(Dataset records)
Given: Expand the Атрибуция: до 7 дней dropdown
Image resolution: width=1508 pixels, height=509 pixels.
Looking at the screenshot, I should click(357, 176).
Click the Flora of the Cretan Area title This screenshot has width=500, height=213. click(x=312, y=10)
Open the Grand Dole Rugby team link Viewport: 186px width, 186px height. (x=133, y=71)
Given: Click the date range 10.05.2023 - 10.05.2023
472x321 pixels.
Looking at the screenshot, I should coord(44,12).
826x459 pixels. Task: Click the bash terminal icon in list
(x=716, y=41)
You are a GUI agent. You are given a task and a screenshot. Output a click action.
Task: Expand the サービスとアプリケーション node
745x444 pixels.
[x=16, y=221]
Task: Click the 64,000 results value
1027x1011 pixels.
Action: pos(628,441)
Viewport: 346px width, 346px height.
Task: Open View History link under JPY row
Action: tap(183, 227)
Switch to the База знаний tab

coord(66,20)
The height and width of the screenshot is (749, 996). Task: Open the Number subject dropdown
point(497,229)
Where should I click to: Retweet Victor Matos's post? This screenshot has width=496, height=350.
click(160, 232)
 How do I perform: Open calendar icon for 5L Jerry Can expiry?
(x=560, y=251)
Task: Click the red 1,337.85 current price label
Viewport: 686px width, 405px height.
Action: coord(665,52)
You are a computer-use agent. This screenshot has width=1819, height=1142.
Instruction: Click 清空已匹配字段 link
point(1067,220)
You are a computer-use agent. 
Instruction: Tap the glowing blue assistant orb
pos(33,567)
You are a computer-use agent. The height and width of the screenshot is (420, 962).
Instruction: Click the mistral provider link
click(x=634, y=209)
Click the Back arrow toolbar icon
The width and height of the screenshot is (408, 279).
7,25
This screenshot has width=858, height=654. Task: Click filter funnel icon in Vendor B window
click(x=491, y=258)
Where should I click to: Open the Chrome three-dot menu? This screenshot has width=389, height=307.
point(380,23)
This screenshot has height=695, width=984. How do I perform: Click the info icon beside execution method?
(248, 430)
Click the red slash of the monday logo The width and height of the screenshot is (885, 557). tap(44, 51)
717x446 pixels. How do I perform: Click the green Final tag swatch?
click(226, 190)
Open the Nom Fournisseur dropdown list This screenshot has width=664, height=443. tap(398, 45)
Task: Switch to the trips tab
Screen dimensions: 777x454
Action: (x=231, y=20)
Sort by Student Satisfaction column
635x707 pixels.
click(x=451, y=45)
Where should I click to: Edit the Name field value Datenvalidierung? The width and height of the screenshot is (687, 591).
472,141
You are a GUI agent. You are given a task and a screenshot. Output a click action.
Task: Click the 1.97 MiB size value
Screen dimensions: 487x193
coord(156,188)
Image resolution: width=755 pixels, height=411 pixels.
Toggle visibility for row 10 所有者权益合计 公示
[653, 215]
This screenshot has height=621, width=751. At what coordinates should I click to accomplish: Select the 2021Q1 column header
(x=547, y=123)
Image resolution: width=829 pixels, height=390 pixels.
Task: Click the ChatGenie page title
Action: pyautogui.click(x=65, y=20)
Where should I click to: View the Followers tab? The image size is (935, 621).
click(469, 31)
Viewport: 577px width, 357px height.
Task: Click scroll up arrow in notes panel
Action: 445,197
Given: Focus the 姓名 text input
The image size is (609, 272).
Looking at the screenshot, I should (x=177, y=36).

**Task directions**
Your answer must be the full set of entries, copied exactly.

**Exercise answer**
Given: Expand the Атрибуция: до 7 дней dropdown
Image resolution: width=1508 pixels, height=509 pixels.
Looking at the screenshot, I should click(357, 176).
Click the Flora of the Cretan Area title This screenshot has width=500, height=213. click(x=312, y=10)
Open the Grand Dole Rugby team link Viewport: 186px width, 186px height. (x=133, y=71)
Given: Click the date range 10.05.2023 - 10.05.2023
472x321 pixels.
Looking at the screenshot, I should coord(44,12).
826x459 pixels. Task: Click the bash terminal icon in list
(x=716, y=41)
You are a GUI agent. You are given a task and a screenshot. Output a click action.
Task: Expand the サービスとアプリケーション node
745x444 pixels.
[x=16, y=221]
Task: Click the 64,000 results value
1027x1011 pixels.
Action: pos(628,441)
Viewport: 346px width, 346px height.
Task: Open View History link under JPY row
Action: tap(183, 227)
Switch to the База знаний tab

coord(66,20)
The height and width of the screenshot is (749, 996). Task: Open the Number subject dropdown
point(497,229)
Where should I click to: Retweet Victor Matos's post? This screenshot has width=496, height=350.
click(160, 232)
 How do I perform: Open calendar icon for 5L Jerry Can expiry?
(x=560, y=251)
Task: Click the red 1,337.85 current price label
Viewport: 686px width, 405px height.
Action: coord(665,52)
You are a computer-use agent. This screenshot has width=1819, height=1142.
Instruction: Click 清空已匹配字段 link
point(1067,220)
You are a computer-use agent. 
Instruction: Tap the glowing blue assistant orb
pos(33,567)
You are a computer-use agent. The height and width of the screenshot is (420, 962).
Instruction: Click the mistral provider link
click(x=634, y=209)
Click the Back arrow toolbar icon
The width and height of the screenshot is (408, 279).
7,25
This screenshot has width=858, height=654. Task: Click filter funnel icon in Vendor B window
click(x=491, y=258)
Where should I click to: Open the Chrome three-dot menu? This screenshot has width=389, height=307.
point(380,23)
This screenshot has height=695, width=984. How do I perform: Click the info icon beside execution method?
(248, 430)
Click the red slash of the monday logo The width and height of the screenshot is (885, 557). tap(44, 51)
717x446 pixels. How do I perform: Click the green Final tag swatch?
click(226, 190)
Open the Nom Fournisseur dropdown list This screenshot has width=664, height=443. tap(398, 45)
Task: Switch to the trips tab
Screen dimensions: 777x454
Action: (x=231, y=20)
Sort by Student Satisfaction column
635x707 pixels.
click(x=451, y=45)
Where should I click to: Edit the Name field value Datenvalidierung? The width and height of the screenshot is (687, 591).
472,141
You are a GUI agent. You are given a task and a screenshot. Output a click action.
Task: Click the 1.97 MiB size value
Screen dimensions: 487x193
coord(156,188)
Image resolution: width=755 pixels, height=411 pixels.
Toggle visibility for row 10 所有者权益合计 公示
[653, 215]
This screenshot has height=621, width=751. At what coordinates should I click to accomplish: Select the 2021Q1 column header
(x=547, y=123)
Image resolution: width=829 pixels, height=390 pixels.
Task: Click the ChatGenie page title
Action: pyautogui.click(x=65, y=20)
Where should I click to: View the Followers tab? The image size is (935, 621).
click(469, 31)
Viewport: 577px width, 357px height.
Task: Click scroll up arrow in notes panel
Action: 445,197
Given: Focus the 姓名 text input
The image size is (609, 272).
Looking at the screenshot, I should (x=177, y=36).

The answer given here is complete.